[Opening Data to process section]
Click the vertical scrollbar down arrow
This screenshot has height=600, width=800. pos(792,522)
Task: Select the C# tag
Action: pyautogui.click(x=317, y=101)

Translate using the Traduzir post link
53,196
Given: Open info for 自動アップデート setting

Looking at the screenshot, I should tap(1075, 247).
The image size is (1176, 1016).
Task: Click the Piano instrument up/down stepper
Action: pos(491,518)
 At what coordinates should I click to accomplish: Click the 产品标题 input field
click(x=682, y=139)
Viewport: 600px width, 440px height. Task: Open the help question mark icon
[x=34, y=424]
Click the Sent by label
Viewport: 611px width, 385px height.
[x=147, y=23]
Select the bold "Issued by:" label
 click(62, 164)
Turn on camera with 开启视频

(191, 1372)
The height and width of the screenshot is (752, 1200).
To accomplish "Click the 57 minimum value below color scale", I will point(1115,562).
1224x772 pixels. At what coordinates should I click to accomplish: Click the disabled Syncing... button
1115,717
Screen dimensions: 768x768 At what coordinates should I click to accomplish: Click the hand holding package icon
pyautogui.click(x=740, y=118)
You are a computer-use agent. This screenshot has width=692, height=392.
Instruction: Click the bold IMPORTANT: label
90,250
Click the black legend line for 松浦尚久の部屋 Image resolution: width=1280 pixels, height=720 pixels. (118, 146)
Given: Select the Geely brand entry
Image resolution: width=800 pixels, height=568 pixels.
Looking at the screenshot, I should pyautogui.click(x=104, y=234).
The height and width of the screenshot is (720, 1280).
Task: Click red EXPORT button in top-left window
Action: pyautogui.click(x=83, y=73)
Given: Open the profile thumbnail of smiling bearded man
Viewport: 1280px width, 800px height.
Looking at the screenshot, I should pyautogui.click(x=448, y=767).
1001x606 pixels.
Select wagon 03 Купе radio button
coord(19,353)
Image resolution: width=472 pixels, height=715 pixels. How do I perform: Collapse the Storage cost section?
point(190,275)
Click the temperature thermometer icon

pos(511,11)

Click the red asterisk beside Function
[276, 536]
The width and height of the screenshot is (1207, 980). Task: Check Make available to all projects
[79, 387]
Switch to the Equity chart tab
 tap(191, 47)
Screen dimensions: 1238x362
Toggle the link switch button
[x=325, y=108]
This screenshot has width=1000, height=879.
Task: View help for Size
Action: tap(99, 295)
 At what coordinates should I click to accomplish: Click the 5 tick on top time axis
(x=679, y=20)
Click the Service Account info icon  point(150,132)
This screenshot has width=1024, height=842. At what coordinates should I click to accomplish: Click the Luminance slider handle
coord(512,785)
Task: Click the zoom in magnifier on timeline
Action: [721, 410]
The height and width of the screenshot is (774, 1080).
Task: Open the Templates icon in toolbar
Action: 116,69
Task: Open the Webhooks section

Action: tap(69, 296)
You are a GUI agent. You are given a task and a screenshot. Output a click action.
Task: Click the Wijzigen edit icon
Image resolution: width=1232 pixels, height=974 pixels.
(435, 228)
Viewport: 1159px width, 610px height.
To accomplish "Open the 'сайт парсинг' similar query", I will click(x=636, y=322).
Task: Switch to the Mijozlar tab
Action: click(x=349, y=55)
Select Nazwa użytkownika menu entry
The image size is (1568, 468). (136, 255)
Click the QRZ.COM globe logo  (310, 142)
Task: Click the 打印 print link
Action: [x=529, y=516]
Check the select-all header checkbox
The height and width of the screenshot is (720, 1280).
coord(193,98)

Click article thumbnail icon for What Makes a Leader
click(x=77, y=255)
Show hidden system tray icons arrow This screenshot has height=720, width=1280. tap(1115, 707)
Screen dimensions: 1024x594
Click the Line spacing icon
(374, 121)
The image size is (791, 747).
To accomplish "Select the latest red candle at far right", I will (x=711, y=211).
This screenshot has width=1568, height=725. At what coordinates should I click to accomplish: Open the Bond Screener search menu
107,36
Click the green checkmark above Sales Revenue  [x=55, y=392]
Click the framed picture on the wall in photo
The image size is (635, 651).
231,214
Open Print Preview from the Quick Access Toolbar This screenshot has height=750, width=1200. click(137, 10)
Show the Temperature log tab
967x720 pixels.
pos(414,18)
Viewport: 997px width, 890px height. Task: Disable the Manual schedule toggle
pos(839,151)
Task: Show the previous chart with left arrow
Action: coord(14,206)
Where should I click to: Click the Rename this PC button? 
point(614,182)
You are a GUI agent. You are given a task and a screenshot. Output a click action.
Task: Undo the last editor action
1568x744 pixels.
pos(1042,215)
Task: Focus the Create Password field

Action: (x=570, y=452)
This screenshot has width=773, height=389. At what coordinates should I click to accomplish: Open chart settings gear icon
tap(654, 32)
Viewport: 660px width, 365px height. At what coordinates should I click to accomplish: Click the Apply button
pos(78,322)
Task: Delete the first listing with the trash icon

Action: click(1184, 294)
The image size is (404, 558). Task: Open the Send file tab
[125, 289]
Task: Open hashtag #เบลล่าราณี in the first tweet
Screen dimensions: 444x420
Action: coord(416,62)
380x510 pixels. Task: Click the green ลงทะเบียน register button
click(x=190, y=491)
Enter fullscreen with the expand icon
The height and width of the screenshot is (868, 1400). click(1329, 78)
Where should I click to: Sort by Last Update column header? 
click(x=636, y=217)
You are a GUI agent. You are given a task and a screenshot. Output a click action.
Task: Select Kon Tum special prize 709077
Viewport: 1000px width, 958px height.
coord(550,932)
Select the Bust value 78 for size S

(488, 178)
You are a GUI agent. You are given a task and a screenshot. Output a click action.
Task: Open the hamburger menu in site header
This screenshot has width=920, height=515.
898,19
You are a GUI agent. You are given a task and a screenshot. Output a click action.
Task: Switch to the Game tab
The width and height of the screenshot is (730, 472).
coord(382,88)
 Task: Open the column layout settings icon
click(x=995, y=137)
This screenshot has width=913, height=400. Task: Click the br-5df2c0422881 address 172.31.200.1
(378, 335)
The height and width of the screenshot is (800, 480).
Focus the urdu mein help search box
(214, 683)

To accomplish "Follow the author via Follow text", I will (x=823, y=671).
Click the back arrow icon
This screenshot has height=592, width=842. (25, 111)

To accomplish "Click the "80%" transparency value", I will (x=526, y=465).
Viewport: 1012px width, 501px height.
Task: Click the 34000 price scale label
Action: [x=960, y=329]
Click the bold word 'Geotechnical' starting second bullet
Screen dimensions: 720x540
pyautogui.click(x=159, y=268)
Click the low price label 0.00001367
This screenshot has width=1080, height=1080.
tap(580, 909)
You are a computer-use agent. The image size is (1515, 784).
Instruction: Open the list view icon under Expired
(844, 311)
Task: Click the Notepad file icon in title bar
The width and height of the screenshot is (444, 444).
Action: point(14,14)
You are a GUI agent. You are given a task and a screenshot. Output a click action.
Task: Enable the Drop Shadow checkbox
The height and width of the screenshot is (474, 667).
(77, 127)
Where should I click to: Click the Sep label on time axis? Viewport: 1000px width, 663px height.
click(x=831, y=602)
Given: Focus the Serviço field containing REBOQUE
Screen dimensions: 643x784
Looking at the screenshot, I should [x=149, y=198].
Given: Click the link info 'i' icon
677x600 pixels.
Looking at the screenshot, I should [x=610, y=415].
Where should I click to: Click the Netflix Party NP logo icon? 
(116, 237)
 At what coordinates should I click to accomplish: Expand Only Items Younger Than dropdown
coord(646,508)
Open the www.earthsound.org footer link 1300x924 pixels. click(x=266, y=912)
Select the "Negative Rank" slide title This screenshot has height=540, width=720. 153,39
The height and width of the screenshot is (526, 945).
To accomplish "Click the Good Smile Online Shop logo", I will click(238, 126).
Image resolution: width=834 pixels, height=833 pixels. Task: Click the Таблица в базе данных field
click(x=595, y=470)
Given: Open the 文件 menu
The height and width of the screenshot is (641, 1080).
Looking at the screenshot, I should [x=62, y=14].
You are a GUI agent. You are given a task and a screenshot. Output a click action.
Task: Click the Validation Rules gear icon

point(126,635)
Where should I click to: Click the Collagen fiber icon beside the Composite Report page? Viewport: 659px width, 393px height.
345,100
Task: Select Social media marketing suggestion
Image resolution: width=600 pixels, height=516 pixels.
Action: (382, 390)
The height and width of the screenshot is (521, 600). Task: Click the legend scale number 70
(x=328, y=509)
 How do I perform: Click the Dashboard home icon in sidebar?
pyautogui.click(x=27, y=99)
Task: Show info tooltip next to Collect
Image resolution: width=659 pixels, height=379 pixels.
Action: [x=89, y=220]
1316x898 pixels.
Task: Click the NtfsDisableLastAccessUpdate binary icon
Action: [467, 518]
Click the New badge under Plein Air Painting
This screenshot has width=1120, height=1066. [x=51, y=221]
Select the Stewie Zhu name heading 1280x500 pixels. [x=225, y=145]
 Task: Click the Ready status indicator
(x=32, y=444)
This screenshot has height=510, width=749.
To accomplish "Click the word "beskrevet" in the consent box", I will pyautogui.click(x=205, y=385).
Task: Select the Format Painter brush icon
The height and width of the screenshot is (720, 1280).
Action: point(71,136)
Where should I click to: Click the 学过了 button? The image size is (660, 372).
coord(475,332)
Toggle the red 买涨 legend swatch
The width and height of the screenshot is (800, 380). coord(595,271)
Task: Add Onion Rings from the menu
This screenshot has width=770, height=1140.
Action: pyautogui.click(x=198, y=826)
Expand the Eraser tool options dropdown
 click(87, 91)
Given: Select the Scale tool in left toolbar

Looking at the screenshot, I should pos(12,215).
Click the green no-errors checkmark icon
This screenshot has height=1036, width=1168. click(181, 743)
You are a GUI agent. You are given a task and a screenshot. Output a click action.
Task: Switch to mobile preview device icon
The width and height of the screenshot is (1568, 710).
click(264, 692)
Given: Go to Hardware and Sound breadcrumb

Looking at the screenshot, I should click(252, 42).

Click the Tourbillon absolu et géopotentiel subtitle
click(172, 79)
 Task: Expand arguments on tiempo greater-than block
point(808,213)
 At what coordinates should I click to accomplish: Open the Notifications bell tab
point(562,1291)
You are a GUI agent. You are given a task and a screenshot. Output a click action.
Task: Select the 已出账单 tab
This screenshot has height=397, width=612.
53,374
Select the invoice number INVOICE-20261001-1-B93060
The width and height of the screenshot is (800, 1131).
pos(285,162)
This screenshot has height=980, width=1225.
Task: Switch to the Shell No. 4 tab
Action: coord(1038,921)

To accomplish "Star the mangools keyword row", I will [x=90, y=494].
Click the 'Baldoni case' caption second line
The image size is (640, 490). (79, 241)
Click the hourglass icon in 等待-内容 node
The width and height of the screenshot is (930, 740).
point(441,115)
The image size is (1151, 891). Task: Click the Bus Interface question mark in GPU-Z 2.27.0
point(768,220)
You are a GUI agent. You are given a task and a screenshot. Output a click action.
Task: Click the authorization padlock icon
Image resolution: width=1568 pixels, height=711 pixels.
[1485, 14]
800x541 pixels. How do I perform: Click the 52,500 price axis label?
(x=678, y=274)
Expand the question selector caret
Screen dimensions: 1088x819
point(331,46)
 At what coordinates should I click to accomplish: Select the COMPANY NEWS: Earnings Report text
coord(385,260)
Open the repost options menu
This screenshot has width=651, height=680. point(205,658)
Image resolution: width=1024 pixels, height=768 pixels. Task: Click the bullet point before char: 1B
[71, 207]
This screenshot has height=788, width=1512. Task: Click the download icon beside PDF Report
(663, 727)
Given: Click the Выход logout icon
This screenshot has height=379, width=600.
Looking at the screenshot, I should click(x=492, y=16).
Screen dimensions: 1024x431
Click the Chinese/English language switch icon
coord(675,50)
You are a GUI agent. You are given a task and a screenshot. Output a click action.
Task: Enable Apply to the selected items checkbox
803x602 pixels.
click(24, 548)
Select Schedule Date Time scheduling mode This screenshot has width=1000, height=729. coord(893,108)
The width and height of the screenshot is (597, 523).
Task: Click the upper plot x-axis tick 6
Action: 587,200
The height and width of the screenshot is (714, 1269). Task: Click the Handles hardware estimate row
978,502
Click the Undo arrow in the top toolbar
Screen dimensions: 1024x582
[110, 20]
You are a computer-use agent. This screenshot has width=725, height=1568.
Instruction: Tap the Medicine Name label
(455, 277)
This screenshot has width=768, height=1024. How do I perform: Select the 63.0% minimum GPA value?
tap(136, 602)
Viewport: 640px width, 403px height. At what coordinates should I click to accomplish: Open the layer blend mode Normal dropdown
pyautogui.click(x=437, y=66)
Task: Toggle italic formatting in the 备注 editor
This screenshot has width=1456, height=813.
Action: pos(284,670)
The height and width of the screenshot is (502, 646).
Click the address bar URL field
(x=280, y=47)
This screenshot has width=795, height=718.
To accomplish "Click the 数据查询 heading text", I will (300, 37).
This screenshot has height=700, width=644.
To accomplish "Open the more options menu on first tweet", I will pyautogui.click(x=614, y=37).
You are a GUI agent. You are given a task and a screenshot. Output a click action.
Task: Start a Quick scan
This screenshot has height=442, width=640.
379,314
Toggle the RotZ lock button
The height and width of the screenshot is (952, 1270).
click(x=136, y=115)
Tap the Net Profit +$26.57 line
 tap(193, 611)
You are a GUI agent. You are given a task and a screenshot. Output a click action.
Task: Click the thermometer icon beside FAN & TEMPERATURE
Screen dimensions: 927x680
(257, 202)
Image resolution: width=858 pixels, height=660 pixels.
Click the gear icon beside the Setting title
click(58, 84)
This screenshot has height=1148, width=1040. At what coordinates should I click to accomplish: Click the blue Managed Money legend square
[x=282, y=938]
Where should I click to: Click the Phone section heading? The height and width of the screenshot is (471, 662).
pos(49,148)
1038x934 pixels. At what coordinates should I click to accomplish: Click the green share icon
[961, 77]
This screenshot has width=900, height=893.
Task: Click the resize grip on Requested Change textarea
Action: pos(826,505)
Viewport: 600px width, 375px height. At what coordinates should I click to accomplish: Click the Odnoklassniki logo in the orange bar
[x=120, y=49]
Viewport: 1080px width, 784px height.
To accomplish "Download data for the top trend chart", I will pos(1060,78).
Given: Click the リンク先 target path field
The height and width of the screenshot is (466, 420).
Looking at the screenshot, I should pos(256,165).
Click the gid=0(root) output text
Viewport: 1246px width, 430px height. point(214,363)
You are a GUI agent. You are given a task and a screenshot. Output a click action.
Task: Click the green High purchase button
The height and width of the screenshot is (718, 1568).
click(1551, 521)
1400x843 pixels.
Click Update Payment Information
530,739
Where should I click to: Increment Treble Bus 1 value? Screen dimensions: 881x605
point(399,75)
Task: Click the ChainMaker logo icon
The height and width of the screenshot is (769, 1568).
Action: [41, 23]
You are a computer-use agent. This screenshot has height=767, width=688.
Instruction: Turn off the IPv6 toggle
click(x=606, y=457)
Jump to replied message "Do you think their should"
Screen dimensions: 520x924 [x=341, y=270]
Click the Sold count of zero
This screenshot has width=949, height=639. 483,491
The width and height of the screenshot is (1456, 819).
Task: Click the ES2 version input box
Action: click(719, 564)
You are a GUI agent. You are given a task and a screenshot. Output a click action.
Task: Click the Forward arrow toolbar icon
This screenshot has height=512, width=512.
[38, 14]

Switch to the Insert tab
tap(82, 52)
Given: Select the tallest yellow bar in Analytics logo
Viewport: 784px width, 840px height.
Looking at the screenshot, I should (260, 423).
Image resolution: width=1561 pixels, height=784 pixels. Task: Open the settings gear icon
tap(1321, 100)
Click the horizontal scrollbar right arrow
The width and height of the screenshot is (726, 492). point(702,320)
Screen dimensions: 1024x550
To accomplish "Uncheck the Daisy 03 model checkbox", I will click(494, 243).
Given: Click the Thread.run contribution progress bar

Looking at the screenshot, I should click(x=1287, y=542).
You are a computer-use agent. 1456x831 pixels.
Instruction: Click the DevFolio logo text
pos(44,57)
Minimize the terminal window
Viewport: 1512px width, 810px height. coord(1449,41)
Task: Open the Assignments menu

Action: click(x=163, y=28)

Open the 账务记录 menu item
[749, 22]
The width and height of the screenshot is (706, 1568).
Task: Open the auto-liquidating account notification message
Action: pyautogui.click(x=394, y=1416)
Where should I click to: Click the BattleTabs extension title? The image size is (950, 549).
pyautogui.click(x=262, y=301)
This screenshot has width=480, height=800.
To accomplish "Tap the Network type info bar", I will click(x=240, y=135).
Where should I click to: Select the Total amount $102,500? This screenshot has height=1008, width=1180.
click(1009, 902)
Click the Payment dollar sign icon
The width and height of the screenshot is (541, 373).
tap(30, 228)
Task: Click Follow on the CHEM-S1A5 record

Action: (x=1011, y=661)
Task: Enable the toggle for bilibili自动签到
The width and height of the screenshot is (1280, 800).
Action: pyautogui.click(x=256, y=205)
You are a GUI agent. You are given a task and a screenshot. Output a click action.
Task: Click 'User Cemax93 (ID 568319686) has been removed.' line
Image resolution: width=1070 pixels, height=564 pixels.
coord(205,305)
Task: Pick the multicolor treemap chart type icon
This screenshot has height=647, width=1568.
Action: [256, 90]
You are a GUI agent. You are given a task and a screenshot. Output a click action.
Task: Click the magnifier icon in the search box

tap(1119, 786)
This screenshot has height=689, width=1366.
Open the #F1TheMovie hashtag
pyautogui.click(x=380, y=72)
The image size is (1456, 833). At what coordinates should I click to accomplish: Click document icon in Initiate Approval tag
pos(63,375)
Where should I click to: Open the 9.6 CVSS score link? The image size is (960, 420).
[Closing Data to process section]
Your answer must consist of every line from the listing that holds the string "Enable".

:: Result of the exercise ::
Task: Enable the Drop Shadow checkbox
Task: Enable Apply to the selected items checkbox
Task: Enable the toggle for bilibili自动签到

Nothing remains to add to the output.